Du lancement de la proposition de loi « sécurité globale » à l’annonce de la réécriture « complète » de son article 24, le plus controversé, retour sur les étapes clés d’une crise politique majeure.
– « Protéger ceux qui protègent » –
Le 4 novembre 2020, les députés engagent en commission l’examen d’une proposition de loi sur la « sécurité globale » qui prévoit, notamment, de pénaliser l’usage « malveillant » d’images des forces de l’ordre.
Ce texte propose une batterie de mesures pour consolider les polices municipales et le secteur de la sécurité privée.
Il entend aussi dans son article 24 « prohibe(r) l’usage malveillant » de l’image « ou tout autre élément d’identification » des policiers et gendarmes en intervention. Un tel usage serait punissable d’un an de prison et 45.000 euros d’amende.
– « Risques considérables » –
Le 5, le Défenseur des droits alerte sur les « risques considérables » d’atteinte à la liberté d’informer et au droit à la vie privée soulevés par la proposition.
Le 9, les principaux syndicats de journalistes et la Ligue des droits de l’homme (LDH) dénoncent un texte qui va « restreindre le droit des journalistes et la liberté de la presse ».
– Examen et manifestations –
Le 17, les députés entament l’examen de la proposition à l’Assemblée. Des manifestations réunissent plusieurs milliers de personnes dans les grandes villes en France.
Des échauffourées éclatent à Paris à la fin d’un rassemblement. Un journaliste de France Télévisions est placé en garde à vue pendant 12 heures après avoir filmé avec son portable des interpellations.
– Amendement –
Le 20, les députés votent dans un climat tendu en faveur de l’article 24 après amendement par le gouvernement: la mesure ne peut porter « préjudice au droit d’informer », et l’intention malveillante contre les forces de l’ordre doit être « manifeste », est-il précisé.
– « Floutage de gueule » –
Le 21, une vingtaine de manifestations à l’appel notamment d’organisations de journalistes, réunissent 22.000 personnes en France, dont 7.000 à Paris.

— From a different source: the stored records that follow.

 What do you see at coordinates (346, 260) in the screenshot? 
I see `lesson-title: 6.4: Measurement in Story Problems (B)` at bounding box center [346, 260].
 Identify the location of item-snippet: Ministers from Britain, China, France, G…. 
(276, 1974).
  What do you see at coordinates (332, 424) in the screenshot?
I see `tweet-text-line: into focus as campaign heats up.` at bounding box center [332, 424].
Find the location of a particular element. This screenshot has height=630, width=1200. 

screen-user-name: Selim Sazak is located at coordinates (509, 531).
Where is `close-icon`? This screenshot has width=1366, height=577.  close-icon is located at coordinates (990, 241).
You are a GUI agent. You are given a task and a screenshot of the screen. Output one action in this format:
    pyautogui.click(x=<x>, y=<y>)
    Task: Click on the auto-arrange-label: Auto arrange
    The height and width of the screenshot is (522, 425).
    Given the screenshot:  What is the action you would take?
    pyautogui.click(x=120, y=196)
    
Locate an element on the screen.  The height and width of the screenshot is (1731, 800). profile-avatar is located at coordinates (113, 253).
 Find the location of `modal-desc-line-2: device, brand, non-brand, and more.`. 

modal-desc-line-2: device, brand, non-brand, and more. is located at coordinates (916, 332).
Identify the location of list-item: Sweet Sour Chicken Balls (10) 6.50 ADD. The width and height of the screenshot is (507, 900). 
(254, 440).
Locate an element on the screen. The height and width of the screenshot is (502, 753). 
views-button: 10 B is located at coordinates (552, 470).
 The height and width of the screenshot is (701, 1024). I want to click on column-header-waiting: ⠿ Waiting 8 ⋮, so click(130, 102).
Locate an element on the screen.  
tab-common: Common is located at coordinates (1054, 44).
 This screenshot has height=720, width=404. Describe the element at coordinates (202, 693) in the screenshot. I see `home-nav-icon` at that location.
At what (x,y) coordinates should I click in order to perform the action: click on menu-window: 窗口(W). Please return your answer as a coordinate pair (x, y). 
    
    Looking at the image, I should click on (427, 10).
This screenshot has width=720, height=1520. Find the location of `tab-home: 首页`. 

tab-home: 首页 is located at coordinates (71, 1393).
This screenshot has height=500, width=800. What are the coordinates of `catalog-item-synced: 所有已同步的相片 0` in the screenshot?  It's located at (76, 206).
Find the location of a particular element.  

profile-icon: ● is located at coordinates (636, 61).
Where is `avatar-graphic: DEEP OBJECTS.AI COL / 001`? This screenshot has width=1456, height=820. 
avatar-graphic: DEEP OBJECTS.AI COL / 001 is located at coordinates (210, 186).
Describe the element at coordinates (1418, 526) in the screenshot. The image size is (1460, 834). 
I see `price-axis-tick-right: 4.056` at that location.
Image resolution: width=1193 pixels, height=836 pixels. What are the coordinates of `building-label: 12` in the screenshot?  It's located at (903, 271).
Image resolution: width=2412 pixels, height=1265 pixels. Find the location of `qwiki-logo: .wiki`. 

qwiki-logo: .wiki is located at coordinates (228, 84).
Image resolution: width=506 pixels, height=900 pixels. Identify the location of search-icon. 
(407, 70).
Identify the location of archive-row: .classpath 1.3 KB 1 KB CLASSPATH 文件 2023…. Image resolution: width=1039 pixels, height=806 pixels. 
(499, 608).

Parmi les slogans inscrits sur les pancartes: « Floutage de gueule ».
– Évacuation violente –
Dans ce contexte de débats autour des images de forces de l’ordre, la diffusion sur les réseaux sociaux de celles de l’évacuation violente, le 23 novembre à Paris, d’un camp de migrants suscite une vive émotion. Le ministre de l’Intérieur Gérald Darmanin reconnaît des « images choquantes » et annonce la saisie de l’Inspection générale de la police nationale (IGPN).
– Feu vert –
Le 24, l’Assemblée nationale donne son feu vert avant passage au Sénat de la proposition de loi. Les jours suivants, plusieurs milliers de personnes se rassemblent à nouveau contre le texte.
L’idée de faire « réécrire » l’article 24 par une « commission » indépendante, avancée par le Premier ministre Jean Castex, provoque une levée de boucliers parlementaire et aggrave un peu plus la crise.
– Producteur noir passé à tabac –
Le 26, la diffusion sur les réseaux sociaux d’une vidéo montrant le tabassage à Paris par des policiers de Michel Zecler, un producteur de musique noir, suscite émoi et colère.
Gérald Darmanin reconnaît « des violences inacceptables ». Les quatre policiers sont mis en examen et deux d’entre eux écroués dans la nuit du 29 au 30 novembre.
Le président Emmanuel Macron dénonce sur Facebook « des images qui nous font honte » et demande au gouvernement des propositions rapides pour rétablir la confiance entre les Français et la police.
– « Marche des libertés » –
Le 28, une « marche des libertés » rassemble 133.000 à 500.000 personnes en France et est émaillée de violences contre les policiers. Lors de la manifestation parisienne, un collaborateur de l’AFP, le photographe syrien Ameer al-Halbi, est grièvement blessé. Une enquête est ouverte et confiée à l’IGPN.
– Réécriture –
Le 30, après une réunion de crise à l’Elysée autour d’Emmanuel Macron, les présidents des groupes parlementaires LREM, MoDem et Agir annoncent « la nouvelle écriture complète » de l’article controversé.
Christophe Castaner, patron des députés LREM, insiste sur le fait qu’il ne s’agit ni d’un retrait ni d’une suspension de l’article 24.